2024 Series


JUNE 16:
Jonathan Franzen / SHAW READS

Caryn Buck & Andy Thomas’ Barn, 4 p.m.

Crossroads

Jonathan Franzen is the author of six novels, most recently Crossroads and Purity, and five works of nonfiction, including The Discomfort Zone, Farther Away, and The End of the End of the Earth. He is one of America’s most celebrated authors. Franzen’s gift for wedding depth and vividness of character with breadth of social vision has never been more dazzlingly evident than in our Shaw Reads novel, Crossroads.


JUNE 29:
David Campiche

Community Building, 1 p.m.

Black Wing

David Campiche is a novelist, poet, potter, avid outdoorsman, retired innkeeper of 42 years, and a passionate student of Indigenous cultures. He lives on the Long Beach Peninsula in SW Washington state.
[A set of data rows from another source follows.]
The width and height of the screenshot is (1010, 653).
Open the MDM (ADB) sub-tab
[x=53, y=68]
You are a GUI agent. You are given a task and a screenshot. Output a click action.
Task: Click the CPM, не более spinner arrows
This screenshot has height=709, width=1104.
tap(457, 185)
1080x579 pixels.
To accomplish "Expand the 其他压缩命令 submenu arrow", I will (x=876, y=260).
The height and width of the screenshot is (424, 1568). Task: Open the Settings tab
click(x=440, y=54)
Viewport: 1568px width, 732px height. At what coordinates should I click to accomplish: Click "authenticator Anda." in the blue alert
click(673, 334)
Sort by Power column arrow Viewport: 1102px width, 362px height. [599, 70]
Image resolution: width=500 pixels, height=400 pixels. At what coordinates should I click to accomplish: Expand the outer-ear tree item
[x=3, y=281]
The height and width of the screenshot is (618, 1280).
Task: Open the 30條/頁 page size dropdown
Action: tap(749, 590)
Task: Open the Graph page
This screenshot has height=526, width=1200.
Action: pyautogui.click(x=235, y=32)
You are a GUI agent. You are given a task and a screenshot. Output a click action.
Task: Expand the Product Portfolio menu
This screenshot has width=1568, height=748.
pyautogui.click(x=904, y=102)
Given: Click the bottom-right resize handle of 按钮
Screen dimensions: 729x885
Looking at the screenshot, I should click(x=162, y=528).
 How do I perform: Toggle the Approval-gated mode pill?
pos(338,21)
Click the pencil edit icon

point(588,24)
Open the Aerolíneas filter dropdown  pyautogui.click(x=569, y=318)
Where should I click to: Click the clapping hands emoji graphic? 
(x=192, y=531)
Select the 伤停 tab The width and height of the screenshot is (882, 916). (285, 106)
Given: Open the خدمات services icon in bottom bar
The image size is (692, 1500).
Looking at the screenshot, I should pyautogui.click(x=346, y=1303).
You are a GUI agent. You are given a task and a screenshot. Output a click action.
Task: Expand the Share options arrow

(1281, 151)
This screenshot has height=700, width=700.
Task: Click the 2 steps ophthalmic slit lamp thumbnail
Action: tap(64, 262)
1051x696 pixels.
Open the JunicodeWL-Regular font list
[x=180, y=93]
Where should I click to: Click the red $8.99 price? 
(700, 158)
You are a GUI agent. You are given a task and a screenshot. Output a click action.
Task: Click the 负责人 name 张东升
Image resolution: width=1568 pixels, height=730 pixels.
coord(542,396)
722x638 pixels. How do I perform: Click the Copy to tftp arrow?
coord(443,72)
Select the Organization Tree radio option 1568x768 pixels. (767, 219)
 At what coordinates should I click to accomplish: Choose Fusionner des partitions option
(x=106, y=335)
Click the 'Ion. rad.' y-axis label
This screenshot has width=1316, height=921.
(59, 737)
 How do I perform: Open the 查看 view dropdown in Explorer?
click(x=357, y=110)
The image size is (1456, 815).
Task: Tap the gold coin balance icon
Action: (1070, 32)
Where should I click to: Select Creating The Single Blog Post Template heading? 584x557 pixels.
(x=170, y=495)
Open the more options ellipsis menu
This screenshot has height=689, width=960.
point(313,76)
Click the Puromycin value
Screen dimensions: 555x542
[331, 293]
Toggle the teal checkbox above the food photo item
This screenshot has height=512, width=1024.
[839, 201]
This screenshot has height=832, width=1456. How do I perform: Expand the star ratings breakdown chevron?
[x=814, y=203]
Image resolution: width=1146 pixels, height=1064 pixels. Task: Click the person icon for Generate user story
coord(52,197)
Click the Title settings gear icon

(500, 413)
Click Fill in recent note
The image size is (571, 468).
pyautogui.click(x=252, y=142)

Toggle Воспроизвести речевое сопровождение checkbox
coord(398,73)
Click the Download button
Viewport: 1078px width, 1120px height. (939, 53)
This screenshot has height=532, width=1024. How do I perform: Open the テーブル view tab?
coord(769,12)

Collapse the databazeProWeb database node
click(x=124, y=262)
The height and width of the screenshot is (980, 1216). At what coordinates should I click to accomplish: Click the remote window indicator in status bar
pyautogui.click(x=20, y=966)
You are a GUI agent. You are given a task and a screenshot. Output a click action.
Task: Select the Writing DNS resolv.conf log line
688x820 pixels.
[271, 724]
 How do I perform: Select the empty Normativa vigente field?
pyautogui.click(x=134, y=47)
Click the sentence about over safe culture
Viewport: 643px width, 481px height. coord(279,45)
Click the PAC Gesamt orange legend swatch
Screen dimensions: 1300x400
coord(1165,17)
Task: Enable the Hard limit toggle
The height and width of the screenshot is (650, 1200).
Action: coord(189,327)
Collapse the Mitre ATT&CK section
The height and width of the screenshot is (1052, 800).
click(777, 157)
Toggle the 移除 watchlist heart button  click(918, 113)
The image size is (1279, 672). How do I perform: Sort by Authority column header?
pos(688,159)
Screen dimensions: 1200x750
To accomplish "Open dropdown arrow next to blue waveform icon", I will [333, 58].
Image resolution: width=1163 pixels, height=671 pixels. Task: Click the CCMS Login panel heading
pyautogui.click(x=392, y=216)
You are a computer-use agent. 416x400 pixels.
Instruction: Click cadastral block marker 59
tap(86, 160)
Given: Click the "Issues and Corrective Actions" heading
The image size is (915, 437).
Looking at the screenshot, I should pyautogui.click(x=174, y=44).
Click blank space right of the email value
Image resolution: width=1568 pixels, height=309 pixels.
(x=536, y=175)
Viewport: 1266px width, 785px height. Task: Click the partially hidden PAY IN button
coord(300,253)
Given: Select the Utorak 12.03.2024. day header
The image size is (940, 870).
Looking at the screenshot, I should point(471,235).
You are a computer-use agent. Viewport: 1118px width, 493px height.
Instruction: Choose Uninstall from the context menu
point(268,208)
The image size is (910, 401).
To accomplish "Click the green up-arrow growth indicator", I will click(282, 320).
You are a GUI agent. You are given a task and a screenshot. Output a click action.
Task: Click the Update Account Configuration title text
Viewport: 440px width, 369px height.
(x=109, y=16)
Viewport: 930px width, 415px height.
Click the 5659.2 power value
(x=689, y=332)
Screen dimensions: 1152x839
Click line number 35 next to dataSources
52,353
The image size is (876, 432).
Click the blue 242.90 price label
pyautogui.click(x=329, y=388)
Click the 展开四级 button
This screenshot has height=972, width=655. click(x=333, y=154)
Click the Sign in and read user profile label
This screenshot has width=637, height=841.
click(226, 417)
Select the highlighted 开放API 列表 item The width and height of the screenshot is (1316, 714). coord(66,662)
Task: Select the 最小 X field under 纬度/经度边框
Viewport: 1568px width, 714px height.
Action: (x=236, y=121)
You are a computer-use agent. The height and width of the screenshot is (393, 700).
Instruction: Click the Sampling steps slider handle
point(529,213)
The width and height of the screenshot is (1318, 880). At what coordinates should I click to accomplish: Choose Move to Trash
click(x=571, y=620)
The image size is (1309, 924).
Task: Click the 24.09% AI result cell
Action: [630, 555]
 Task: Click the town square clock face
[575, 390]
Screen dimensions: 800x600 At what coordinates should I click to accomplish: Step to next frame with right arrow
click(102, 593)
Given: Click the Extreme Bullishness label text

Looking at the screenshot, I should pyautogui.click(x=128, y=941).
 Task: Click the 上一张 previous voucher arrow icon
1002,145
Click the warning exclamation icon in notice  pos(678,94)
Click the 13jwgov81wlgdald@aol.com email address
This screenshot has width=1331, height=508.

Of his novel, Black Wing, the author Buzz Bissinger wrote, “His depiction of the Pacific Northwest in all its physical beauty and power is the best I have ever read…read it slowly to savor every word.”


JULY 13:
Ellen Bass

Community Building, 4 p.m.

A Life of Poetry

Ellen Bass is the author of four poetry collections, including Indigo (2020) by Copper Canyon Press. Her poems have appeared in hundreds of publications. She writes with humor and compassion because “we are all so terribly imperfect — starting with myself. And that willingness to feel, even a little, what someone else is feeling is what joins us most intimately to others.” The NYT’s wrote, “Bass’s work…cultivates an exuberance that’s born of, and balanced by, close watchfulness.”




JULY 27:
Rick Ridgeway

Library Back Lawn, 11 a.m. / SIL & HS Annual Meeting

Life Lived Wild

Rick Ridgeway is an outdoor adventurer, writer and advocate for sustainability and conservation initiatives. He is one of the world’s foremost mountaineers. With three companions, he was the first American to summit K2, and he has done other significant climbs and explorations on all continents. He has written seven books, many magazine stories and produced and directed dozens of television shows. Of his memoir Life Lived Wild (2021), Academy Award-winning film director Jimmy Chin said, “Rick Ridgeway . . . captures the essence of a lifetime of story-telling.”




August 24:
Walter Hatch

Community Building, 1 pm

Ghosts in the Neighborhood

Walter Hatch, a Shaw resident, is professor emeritus of government at Colby College in Maine and affiliate professor in the University of Washington’s Jackson School of International Studies. His book, Ghosts in the Neighborhood, explores memory politics in Asia and Europe and was nominated for the Outstanding Book Award from the American Political Science Association.